Society / January 15, 2025

The Olympics Aren’t the Way to Rebuild Los Angeles

The right opposes the LA Olympics on reactionary grounds, but the left must not embrace their arguments. There are better ways to help LA recover than LA28.

Jules Boykoff and Dave Zirin

A motorcyclist stops to look at a burning home during the Eaton fire in the Altadena area of Los Angeles County, California, on January 8, 2025.


(Josh Edelson / AFP via Getty Images)

Los Angeles is on fire. While celebrity heartache has garnered significant media coverage, the broader damage and widespread human suffering should be at the center of our minds. The scale of the destruction has been crushing: the loss of life, the untold billions it will cost to repair, the damage to the environment, and the knowledge that not enough will be done to help before the next climate disaster.

Amid the carnage and countless horror stories, California Governor Gavin Newsom is rightly calling for a 21st-century Marshall Plan, a massive fiscal intervention modeled after the US-led reconstruction of Europe after World War II. Yet Newsom plans to rebuild Los Angeles through not only what he hopes will be an enormous federal expenditure but also the economic development and architectural overhaul he is promising will come as a result of hosting the 2028 Summer Olympic Games and other mega-events.

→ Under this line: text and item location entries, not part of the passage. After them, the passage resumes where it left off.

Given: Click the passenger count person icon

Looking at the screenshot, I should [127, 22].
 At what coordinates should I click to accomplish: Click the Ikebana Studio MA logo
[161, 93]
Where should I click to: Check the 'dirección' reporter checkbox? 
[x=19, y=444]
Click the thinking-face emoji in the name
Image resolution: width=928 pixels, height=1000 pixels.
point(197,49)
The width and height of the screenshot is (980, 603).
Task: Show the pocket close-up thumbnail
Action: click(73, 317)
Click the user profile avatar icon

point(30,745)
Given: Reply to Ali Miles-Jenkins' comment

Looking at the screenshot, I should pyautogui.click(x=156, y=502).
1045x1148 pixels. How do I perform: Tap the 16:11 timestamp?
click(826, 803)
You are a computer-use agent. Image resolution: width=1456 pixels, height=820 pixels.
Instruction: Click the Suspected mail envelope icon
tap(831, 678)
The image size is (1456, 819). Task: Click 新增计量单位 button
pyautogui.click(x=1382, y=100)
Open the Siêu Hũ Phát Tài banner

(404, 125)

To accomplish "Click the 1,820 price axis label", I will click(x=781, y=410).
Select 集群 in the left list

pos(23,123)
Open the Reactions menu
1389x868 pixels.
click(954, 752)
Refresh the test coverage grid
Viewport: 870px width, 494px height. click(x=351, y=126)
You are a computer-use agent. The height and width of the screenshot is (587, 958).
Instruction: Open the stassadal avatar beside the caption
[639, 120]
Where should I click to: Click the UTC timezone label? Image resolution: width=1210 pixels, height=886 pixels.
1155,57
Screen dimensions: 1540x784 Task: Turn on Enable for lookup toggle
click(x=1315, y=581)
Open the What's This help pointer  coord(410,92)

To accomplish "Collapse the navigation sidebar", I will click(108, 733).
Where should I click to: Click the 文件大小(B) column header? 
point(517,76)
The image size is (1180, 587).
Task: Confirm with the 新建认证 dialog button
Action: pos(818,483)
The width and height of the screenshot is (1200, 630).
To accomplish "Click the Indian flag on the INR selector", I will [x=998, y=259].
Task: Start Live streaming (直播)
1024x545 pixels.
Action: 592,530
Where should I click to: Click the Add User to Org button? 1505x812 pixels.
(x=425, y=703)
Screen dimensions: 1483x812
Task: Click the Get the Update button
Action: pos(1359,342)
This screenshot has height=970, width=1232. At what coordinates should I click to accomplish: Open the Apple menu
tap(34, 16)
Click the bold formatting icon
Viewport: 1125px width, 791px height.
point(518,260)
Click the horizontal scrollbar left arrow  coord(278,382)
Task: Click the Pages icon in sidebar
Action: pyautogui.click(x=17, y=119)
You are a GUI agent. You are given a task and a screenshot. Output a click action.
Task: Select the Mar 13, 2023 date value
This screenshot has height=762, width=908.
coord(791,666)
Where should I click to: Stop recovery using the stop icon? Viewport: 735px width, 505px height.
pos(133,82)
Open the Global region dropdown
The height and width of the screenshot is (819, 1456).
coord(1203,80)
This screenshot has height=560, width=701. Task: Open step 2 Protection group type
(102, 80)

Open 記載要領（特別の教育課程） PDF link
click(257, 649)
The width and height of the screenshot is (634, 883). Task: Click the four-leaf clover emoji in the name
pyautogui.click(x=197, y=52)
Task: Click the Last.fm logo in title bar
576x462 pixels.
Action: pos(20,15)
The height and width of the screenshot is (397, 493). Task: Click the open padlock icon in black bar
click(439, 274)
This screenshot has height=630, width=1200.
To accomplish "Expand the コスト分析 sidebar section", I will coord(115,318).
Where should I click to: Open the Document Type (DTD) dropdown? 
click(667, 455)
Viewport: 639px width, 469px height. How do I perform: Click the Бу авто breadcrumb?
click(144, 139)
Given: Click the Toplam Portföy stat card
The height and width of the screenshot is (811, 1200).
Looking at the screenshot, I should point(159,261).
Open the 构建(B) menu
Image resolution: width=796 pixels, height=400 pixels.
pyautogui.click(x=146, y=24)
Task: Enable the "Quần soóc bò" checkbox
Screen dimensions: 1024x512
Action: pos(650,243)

In an interview with NBC, Newsom pointed to “all that opportunity and that pride and spirit” that comes from hosting the Olympics, the Super Bowl, and the 2026 men’s World Cup, “but also the opportunity I think to rebuild at the same time. And that’s why we’re already organizing a Marshall Plan. We already have a team [that’s]… reimagining LA 2.0, and we are making sure everyone’s included.”

This is the wishful, even fantastical political space where disaster capitalism meets “celebration capitalism,” a place where the Olympics are somehow part of the solution for rebuilding Los Angeles instead of a big part of the problem (not the least of which is the massive environmental cost and carbon footprint of the Games).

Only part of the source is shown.